Harus diakui, investor asing masih "mendominasi" Bursa Efek Indonesia. Biarpun kini jumlahnya mampu disaingi oleh investor lokal, kekuatan dana yang mereka miliki tetap sulit ditandingi. Pergerakan investor asing pun sering diawasi pelaku pasar.Â
Maklum, di bursa saham, mereka sering menjadi "bandar". Begitu mereka melakukan transaksi, akan ada pengaruh yang signifikan terhadap harga suatu saham.
Saya sendiri telah merasakan betapa kuatnya pengaruh investor asing terhadap pergerakan harga suatu saham.
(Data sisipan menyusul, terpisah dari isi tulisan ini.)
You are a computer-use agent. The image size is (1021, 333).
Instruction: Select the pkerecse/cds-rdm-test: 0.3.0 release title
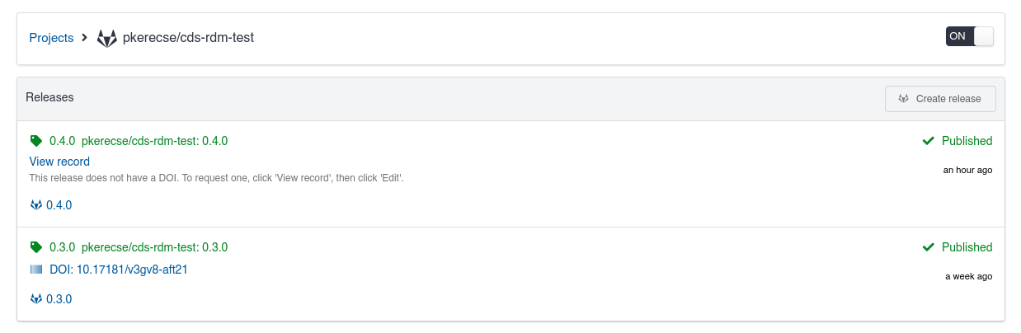[x=154, y=247]
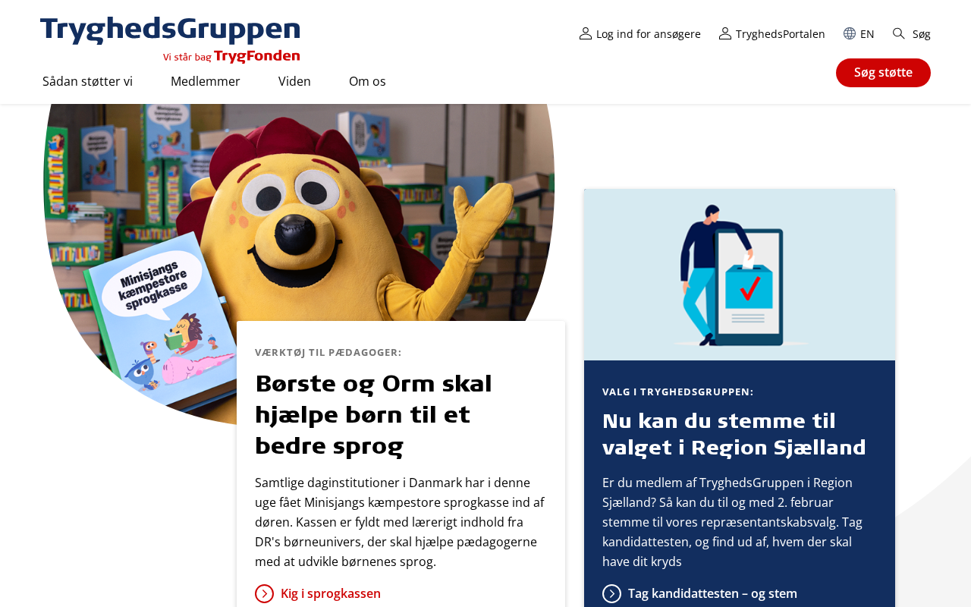Viewport: 971px width, 607px height.
Task: Follow Tag kandidattesten – og stem link
Action: pyautogui.click(x=712, y=593)
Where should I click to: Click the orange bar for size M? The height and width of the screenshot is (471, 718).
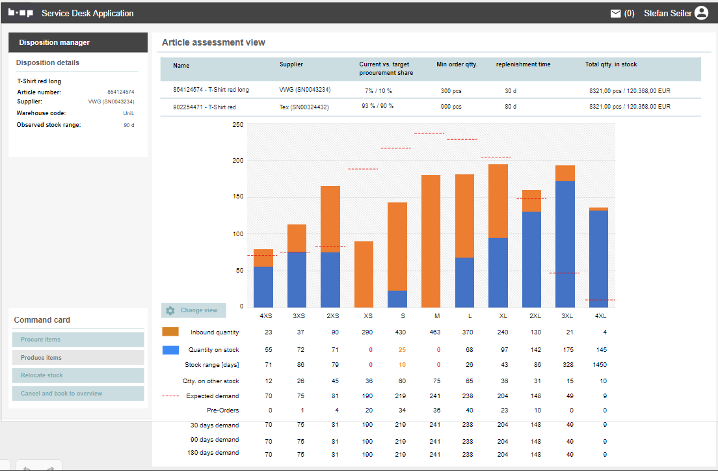[x=431, y=241]
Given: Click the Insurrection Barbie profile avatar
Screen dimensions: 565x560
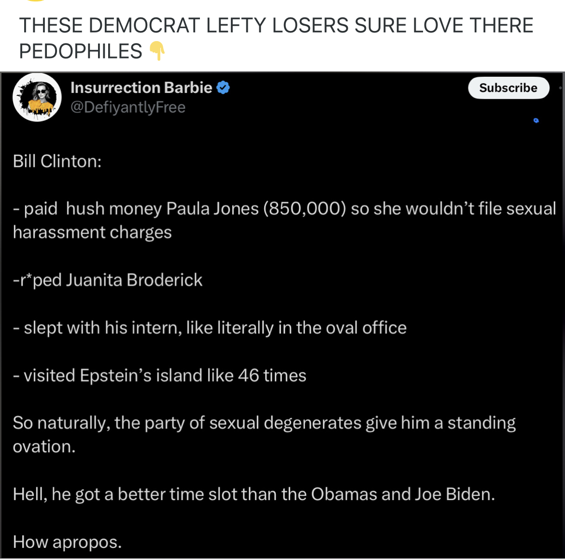Looking at the screenshot, I should click(x=37, y=97).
Akibat aksi jual-beli yang dilakukan investor asing, harga saham yang saya pegang bisa tiba-tiba melonjak atau justru sebaliknya menukik tajam.
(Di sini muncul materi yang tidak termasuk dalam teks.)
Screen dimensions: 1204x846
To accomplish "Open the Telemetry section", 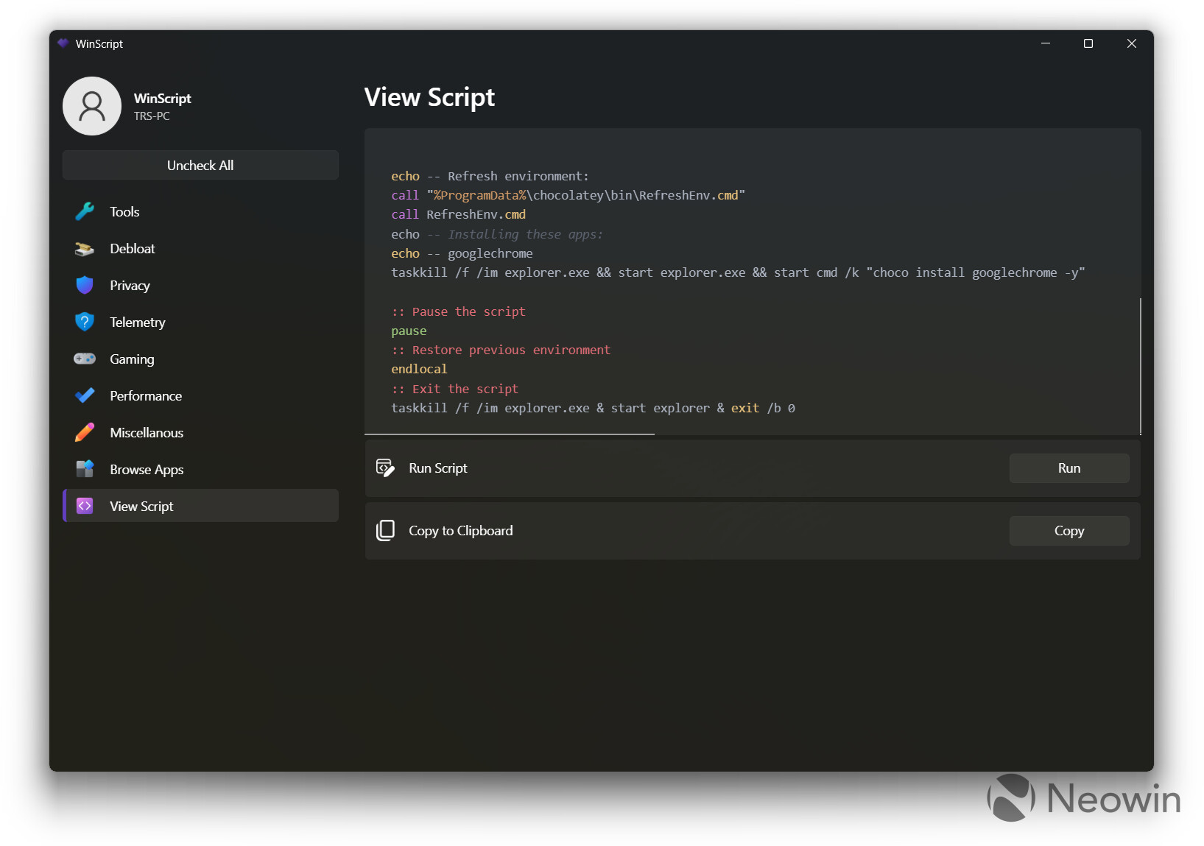I will [x=138, y=322].
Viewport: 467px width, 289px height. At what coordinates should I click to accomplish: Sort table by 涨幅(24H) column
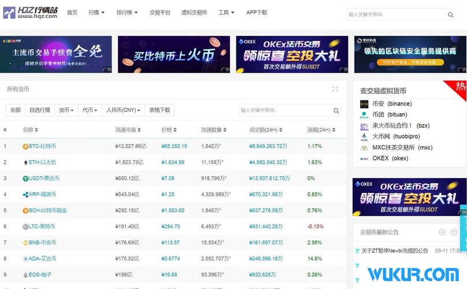321,130
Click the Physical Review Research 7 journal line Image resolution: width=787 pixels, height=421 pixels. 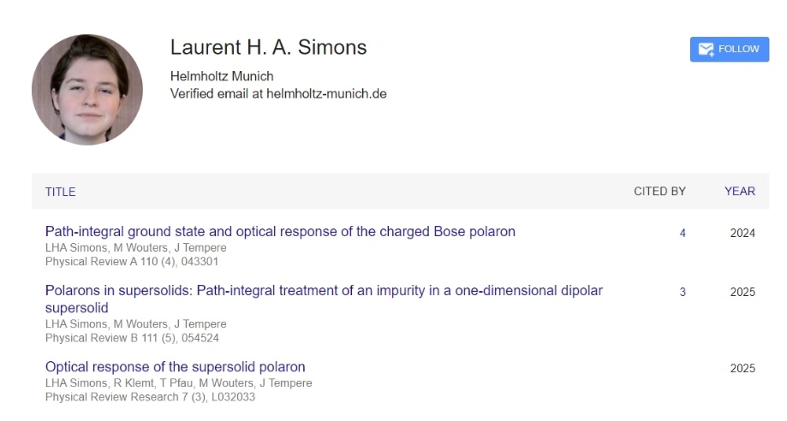pyautogui.click(x=150, y=397)
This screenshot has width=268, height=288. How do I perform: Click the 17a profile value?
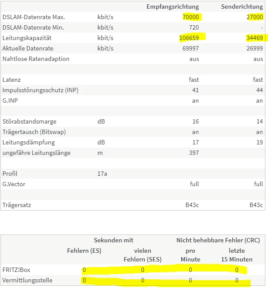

Saya ingat pada bulan Januari-Maret lalu harga saham perusahaan elektronik yang saya punya tiba-tiba melesat dari kisaran Rp 900-an ke Rp 1.100 per lembar saham. Kenaikan itu tentu bikin saya senang. Saya bisa memetik potensi keuntungan sekitar 30% atas modal yang saya tanam.
Biarpun tingkat keuntungan tadi adalah sesuatu yang biasa terjadi di bursa saham, bagi saya, hal itu tetap terbilang besar. Sebab, kalau saya "eksekusi" pada saat itu, keuntungan yang bisa saya petik cukup untuk modal beli hp baru. Hahahaha.
Alih-alih langsung merealisasi profit, saya memutuskan tetap menahan saham tadi. Saya enggan menjualnya karena saya merasa akan ada keuntungan yang jauh lebih besar kalau saya memegangnya beberapa bulan lagi.
Lonjakan harga saham yang cepat tadi bukannya tanpa sebab. Setelah diselidiki, saya baru tahu, bahwa ada aliran "dana segar" yang masuk dari investor asing selama periode tadi. Jumlahnya pun tergolong banyak, bisa mencapai miliyaran rupiah. Makanya, jangan heran, harganya ikut "terdongkrak" begitu aliran dana dari investor asing masuk ke saham tersebut.
Sayangnya, aliran dana tersebut sempat "tersendat" pada penghujung bulan Maret. Saat perusahaan elekronik tadi merilis laporan tahun yang memperlihatkan kenaikan laba dari tahun sebelumnya, alih-alih naik, harga sahamnya justru anjlok! Dalam dua hari, harganya mendadak rontok hingga 6-7%. Akibatnya, potensi keuntungan saya pun mesti "turun kasta".
Hal itu jelas adalah sebuah "anomali". Saat perusahaan memperlihatkan kinerja yang moncer di laporan tahunannya, seharusnya, harga sahamnya melesat. Namun, yang terjadi justru sebaliknya. Harganya turun cukup dalam, dari yang tadinya 1.100 ke 1.050 dan itu terjadi secara berturut-turut.
Penyebabnya? Lagi-lagi itu ulah investor asing. Mereka "nge-gas" saham tadi hingga harganya terjerembab. Yang bikin saya heran, mengapa mereka justru jual saham tadi jelang perusahaan merilis laporan tahunan? Bukankah akan jauh lebih untung kalau mereka terus mempertahankannya?